## [Your task]
Filter the listing below for "computer" and report every line that has it.

## [Provided information]
------

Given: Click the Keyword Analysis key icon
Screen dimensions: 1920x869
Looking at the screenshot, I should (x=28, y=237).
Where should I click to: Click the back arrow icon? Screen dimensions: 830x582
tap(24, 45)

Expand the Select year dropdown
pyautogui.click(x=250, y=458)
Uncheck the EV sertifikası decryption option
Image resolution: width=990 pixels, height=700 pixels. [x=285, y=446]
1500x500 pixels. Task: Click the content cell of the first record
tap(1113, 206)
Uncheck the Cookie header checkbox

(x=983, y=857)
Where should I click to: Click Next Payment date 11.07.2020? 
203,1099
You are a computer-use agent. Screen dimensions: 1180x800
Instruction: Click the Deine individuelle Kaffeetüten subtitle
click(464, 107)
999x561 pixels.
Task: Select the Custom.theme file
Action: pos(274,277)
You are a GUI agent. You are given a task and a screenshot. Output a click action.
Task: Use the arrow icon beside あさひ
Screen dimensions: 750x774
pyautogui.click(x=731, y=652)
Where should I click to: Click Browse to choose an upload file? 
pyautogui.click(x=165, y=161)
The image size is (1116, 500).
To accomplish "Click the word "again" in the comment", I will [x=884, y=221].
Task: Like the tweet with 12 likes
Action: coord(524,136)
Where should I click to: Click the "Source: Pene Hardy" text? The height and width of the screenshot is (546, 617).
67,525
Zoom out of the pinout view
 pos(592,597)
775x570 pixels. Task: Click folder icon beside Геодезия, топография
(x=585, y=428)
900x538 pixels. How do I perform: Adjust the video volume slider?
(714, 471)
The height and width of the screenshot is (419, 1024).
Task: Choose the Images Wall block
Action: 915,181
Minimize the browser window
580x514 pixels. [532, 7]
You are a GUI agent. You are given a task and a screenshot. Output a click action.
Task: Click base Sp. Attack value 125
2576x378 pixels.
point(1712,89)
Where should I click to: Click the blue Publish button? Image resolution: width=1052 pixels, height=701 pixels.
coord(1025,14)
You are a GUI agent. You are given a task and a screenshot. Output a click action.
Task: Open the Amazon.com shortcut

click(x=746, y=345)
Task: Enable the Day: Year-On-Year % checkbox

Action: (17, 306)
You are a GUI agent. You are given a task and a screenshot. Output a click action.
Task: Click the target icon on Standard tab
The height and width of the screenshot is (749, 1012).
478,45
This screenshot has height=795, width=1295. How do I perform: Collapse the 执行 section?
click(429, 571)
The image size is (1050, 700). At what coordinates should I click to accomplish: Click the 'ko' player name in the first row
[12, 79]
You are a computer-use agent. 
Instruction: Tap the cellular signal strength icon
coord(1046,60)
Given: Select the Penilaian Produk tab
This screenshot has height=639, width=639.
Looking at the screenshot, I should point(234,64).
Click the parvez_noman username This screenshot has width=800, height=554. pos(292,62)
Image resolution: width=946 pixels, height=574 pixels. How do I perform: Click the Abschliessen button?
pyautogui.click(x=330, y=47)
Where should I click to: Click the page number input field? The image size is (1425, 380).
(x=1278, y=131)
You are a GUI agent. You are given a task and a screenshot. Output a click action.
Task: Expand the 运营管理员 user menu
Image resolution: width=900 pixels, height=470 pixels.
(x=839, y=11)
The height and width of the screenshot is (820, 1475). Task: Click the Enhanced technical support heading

------

## [Solution to the exercise]
You are a computer-use agent. Screen dimensions: 1180x800
You are a computer-use agent. 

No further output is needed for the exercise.